ちなみに、何かあったときは本部まで報告するように上司に言われていました。
本部に報告
焦りながら、さっそく電話をします。
知らない男の人が出ました。
僕「あ、あのー……機器の動作チェックがうまくいかないと工事会社の方から報告を受けたんですが……。」
本部「えーと、ごめんなさい、ちょっとこちらではわからないですね……。一度工事会社の方と相談してもらえますか?」
なんだか面倒なことになってきました。
今度は工事会社の人にそのことを伝えます。
困った顔になっています。
「ちょっともう一回、試してみようと思います。」
と工事会社の人がまた作業を始めました。
プロジェクトの闇
遠くのほうで見ていると、やっぱりうまくいっていないようで、なにやらどこかに電話をしていました。
そして、また作業を始め、10分ほどでしょうか。
「あ、直ったみたいですー。」
と伝えられました。
この数十分の間に直ることなんてあるのでしょうか。
いや、うまくいったなら良かったし、気にしすぎなのかもしれません。
でもこんな短時間に動かない精密機器を直すことができるのかが気がかりでたまりませんでした。
そしてもし、直っていたなかったなら、このまま問題がたらい回しにされてどうなっていたんだろう……。
これはシステムが稼働する前なのでまだ良いとしても、システム稼働中にトラブルが発生して、誰もわからずに止まってしまうとしたら大事故だったかもしれません。
世の中にはそんなニュースがたびたびありますが、こうやって問題が起こっていくのかと考えたらゾクッとしてしまいました。
ちなみに、このプロジェクトはトラブルが頻発していました。
それもあってか、人員の入れ替わりが激しく、一人抜けてはまた一人と辞めていき、その代わりに新しい人が入ってきます。
プロジェクトの闇を映し出していました。
みんな針穴に糸を通すように、なんとか進めている感じがして、自分の実力以上、知っていること以上のことをやっているような感じでした。

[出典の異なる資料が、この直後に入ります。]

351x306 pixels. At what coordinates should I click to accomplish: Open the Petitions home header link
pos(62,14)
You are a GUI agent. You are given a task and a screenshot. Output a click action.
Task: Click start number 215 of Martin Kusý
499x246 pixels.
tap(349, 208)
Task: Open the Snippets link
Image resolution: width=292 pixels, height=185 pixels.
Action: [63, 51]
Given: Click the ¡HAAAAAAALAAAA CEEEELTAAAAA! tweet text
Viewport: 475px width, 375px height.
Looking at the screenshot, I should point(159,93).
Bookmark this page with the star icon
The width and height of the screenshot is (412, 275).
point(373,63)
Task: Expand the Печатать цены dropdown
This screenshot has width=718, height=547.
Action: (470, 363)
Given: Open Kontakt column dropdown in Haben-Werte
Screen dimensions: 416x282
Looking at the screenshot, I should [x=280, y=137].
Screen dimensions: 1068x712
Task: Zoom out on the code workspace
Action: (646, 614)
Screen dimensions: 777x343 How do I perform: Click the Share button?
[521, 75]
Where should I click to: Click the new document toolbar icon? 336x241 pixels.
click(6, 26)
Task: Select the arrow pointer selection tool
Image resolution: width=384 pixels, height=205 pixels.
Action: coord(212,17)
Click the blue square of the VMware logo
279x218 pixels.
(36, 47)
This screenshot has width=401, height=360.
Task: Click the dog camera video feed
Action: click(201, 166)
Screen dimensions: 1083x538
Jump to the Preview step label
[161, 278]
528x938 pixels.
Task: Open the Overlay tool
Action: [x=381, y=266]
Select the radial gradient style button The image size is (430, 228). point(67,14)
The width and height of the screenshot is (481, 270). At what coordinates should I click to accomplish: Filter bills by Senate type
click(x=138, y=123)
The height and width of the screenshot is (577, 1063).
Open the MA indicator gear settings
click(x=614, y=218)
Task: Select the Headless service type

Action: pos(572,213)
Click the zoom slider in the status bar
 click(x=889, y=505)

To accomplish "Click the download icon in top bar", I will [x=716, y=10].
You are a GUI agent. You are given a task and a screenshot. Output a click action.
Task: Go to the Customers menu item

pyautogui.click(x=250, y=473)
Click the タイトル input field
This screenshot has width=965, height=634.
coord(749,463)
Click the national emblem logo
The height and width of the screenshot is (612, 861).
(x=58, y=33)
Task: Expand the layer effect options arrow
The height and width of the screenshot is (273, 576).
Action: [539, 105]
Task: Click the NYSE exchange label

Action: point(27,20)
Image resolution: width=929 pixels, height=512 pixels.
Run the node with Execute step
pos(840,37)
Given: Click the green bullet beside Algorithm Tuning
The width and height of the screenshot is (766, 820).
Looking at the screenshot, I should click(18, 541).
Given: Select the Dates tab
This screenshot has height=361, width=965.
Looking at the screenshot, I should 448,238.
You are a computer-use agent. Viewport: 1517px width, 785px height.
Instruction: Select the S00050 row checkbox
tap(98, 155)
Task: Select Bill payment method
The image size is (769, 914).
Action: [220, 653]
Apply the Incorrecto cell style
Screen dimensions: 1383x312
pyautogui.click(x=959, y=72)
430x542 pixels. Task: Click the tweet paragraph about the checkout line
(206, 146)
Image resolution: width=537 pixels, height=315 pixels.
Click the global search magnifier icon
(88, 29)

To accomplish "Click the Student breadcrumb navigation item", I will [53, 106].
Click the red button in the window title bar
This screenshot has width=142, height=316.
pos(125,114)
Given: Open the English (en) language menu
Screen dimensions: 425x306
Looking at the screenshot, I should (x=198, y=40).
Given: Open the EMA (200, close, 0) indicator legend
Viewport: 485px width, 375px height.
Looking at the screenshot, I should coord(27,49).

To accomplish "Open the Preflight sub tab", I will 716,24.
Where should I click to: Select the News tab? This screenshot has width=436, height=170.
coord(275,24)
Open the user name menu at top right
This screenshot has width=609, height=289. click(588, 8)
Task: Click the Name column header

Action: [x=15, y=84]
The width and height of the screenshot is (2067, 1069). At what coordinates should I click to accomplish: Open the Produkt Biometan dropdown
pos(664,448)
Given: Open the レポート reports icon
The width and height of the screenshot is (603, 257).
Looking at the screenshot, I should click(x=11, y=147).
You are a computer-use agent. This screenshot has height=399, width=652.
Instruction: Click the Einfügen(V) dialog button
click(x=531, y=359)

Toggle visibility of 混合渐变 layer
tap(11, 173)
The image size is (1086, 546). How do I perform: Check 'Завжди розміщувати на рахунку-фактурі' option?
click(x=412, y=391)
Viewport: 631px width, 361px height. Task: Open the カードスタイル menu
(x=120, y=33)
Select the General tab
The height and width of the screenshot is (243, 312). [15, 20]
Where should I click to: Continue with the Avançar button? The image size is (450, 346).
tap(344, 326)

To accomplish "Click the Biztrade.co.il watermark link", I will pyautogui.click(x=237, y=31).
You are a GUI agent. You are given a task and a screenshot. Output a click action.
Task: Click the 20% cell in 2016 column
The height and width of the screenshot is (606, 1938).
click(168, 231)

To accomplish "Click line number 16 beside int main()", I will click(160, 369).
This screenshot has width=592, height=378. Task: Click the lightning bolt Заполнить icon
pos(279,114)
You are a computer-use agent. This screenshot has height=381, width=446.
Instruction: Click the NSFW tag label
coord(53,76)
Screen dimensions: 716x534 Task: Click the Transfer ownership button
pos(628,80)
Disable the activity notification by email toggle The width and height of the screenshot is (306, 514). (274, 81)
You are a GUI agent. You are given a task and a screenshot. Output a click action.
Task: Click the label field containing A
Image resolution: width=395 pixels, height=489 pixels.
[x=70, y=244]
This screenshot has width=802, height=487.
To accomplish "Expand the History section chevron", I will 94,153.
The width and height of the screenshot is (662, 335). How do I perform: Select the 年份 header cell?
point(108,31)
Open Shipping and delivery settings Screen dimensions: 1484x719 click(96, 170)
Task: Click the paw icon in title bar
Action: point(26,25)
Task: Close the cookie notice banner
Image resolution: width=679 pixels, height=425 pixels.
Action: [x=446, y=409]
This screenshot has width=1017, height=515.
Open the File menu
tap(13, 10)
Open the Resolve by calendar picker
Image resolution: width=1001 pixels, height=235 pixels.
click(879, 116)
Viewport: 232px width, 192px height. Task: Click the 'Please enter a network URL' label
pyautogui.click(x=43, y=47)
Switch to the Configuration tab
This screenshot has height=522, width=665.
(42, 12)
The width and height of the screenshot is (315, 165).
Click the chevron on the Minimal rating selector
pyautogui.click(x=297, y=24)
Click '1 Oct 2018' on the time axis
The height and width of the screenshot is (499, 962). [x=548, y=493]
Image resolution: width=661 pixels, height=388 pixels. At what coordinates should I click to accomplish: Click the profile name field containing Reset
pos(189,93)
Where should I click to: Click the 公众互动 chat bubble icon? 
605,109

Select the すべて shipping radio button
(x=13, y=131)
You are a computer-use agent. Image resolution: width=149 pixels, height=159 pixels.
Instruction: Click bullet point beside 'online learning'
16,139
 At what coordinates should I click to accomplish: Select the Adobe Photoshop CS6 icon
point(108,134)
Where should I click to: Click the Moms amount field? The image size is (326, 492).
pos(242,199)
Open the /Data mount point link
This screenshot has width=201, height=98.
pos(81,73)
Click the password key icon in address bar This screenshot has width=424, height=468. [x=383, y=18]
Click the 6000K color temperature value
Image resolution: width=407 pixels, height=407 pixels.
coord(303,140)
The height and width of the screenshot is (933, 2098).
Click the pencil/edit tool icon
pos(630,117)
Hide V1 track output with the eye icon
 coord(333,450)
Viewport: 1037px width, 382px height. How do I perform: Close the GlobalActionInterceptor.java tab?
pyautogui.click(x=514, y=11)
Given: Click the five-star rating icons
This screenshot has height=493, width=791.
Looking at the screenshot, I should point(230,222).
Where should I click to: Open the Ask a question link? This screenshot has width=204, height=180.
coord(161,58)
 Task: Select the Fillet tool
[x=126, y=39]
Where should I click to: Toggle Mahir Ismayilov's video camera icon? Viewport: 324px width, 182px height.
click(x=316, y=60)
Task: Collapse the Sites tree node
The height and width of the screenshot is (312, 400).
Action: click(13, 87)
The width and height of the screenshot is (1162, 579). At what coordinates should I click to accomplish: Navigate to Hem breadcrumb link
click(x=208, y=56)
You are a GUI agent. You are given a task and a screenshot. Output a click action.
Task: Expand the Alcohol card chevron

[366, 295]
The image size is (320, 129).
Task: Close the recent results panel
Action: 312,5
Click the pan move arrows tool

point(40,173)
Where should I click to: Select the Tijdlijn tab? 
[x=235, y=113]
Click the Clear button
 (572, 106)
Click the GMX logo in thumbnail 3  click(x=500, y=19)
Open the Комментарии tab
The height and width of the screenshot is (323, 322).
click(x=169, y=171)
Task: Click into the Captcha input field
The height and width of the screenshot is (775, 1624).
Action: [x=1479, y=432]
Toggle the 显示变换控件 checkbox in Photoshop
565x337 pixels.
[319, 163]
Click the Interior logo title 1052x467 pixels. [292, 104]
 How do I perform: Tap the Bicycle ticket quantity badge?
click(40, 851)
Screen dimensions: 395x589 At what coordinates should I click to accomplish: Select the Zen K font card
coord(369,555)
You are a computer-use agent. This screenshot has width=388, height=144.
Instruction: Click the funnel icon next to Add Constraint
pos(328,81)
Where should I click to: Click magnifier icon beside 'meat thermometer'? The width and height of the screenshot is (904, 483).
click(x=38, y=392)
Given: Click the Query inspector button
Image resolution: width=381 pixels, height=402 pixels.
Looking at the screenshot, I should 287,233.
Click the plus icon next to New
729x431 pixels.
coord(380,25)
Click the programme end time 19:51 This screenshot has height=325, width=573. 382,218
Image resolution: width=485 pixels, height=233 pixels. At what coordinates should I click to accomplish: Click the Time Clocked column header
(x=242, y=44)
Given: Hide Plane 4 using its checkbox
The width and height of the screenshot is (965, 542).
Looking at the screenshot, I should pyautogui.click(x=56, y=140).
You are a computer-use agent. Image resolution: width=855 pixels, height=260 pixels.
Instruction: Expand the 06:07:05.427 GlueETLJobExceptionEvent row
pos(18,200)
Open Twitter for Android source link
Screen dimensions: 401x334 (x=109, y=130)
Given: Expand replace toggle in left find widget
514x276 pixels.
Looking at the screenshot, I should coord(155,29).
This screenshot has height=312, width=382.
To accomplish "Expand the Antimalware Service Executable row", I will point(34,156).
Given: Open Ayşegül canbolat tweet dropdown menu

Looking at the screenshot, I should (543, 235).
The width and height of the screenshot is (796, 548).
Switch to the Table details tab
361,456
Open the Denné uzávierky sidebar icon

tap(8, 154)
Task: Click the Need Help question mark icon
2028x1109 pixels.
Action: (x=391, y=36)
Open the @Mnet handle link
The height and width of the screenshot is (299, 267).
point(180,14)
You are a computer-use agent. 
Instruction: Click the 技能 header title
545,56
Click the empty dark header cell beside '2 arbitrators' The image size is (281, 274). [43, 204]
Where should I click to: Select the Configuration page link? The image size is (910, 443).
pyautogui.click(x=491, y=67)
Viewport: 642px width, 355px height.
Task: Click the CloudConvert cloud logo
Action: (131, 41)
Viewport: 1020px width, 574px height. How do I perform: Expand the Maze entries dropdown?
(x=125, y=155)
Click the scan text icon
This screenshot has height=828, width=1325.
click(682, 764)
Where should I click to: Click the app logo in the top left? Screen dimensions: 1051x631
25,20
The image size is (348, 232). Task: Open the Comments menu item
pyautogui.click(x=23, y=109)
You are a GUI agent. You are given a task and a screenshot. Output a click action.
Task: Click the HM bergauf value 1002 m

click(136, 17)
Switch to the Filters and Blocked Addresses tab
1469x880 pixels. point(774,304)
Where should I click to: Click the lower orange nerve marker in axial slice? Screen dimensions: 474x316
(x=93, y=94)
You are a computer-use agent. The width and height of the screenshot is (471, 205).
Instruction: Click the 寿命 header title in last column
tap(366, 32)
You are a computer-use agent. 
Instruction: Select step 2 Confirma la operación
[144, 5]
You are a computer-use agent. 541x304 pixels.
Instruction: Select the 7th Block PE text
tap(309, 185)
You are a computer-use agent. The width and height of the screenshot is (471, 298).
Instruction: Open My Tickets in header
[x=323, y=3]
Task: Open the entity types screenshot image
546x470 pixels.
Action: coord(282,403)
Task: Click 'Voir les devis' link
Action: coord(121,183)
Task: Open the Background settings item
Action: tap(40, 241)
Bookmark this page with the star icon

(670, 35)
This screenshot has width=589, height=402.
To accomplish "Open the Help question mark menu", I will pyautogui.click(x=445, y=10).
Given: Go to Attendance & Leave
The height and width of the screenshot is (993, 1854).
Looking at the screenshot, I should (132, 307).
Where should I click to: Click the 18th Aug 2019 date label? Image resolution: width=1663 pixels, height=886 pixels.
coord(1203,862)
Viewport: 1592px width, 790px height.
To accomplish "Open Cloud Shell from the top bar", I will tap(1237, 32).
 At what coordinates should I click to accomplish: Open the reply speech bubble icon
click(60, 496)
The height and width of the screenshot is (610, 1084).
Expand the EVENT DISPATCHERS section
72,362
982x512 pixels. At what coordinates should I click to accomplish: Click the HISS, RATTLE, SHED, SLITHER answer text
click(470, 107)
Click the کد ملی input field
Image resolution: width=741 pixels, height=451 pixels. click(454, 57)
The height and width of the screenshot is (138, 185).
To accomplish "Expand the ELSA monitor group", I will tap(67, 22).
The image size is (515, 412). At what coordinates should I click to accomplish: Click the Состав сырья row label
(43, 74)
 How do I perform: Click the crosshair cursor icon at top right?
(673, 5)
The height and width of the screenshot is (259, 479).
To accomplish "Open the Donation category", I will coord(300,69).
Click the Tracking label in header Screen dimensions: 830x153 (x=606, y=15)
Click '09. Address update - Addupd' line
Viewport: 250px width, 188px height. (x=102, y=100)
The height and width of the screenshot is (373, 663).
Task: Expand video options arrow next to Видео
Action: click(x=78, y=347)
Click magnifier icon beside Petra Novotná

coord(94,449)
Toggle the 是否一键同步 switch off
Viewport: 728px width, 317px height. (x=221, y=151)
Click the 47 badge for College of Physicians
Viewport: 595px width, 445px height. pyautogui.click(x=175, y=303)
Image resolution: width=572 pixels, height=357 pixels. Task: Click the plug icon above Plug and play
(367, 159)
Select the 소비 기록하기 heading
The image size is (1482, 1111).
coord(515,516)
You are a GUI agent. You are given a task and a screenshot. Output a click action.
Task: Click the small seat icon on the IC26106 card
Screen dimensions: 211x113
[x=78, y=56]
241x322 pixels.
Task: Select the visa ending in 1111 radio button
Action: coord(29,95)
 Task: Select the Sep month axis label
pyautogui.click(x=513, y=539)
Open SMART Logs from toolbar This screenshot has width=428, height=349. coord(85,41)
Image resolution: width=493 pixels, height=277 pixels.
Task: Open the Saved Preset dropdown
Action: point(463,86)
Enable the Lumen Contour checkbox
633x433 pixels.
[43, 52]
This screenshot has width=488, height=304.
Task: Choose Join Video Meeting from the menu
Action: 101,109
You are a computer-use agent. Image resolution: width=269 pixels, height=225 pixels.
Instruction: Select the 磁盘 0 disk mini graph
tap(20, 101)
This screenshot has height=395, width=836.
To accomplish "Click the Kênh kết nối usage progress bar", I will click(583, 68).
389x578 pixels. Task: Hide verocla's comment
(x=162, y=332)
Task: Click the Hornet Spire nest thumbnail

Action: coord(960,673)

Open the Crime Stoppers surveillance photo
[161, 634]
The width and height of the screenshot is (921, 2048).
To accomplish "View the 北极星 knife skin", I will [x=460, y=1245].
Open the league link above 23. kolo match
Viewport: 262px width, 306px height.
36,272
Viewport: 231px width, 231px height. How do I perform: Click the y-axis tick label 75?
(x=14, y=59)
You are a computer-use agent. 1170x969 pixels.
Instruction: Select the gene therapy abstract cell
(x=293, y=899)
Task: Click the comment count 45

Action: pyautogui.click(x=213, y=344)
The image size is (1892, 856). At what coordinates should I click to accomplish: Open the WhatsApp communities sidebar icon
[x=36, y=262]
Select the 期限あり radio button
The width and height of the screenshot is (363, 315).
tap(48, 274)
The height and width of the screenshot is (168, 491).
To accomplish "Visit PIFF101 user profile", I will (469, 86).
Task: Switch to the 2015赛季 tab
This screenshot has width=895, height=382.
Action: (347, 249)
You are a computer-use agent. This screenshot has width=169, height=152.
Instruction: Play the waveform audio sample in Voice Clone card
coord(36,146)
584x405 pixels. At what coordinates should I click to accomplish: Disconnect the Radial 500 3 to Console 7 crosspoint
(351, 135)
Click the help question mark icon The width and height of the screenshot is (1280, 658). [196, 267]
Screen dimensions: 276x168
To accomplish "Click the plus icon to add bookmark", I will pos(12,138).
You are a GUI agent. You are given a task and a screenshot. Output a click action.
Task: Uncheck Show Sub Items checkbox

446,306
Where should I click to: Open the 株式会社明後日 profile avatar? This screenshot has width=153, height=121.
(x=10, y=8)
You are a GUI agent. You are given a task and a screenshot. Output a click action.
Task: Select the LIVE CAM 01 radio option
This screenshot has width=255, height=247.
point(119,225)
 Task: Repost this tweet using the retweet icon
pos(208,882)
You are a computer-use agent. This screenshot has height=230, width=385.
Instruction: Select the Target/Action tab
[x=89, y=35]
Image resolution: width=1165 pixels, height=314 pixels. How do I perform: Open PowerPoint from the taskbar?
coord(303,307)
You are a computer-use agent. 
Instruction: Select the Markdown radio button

わからないなりになんとか進めなければいけないという、ギリギリの綱渡り。
そんな精神的な安全さがない状態で作業を進めるとさらにミスが起こってしまいます。
終わった……
そうこうしているうちに機器の設置が終わり、僕の設定作業に移ります。
もうこれ以上のトラブルは御免なので、もはや何も起こらないことを願いながら作業を進めるのが精一杯でした。
祈りが効いたのか1時間後、それから何事もなく全ての作業が完了しました。
気づかぬうちに背中にかいていた大量の汗を、ここで初めて感じました。
終わった……。
帰りのタクシーの中で聞いたおっちゃんの夢
帰りはもうバスがなくなっているため、タクシーで帰りました。
そのタクシーのおっちゃんは気さくに僕に話しかけてきます。
「東京で働いてんの? 若いのに大変だねえ。」
「オレもね、都会でサラリーマンやってたんだけど、理不尽なことが多くてやめてやったんだよ。」
「○○の国に移住すれば月3万円くらいで庭付き、プール付きの家に住めるんだよ。」
「だからね、今やってるタクシーである程度 貯金が増えたら海外へ移住して、あとは働かずにのんびり暮らすよ。そのために今働いてる。」
という将来の夢の話を延々と聞かされました。
そのウソかホントかよくわからない話が、今の自分の疲れた体には全てホントのように聞こえ、引き込まれてしまうようでした。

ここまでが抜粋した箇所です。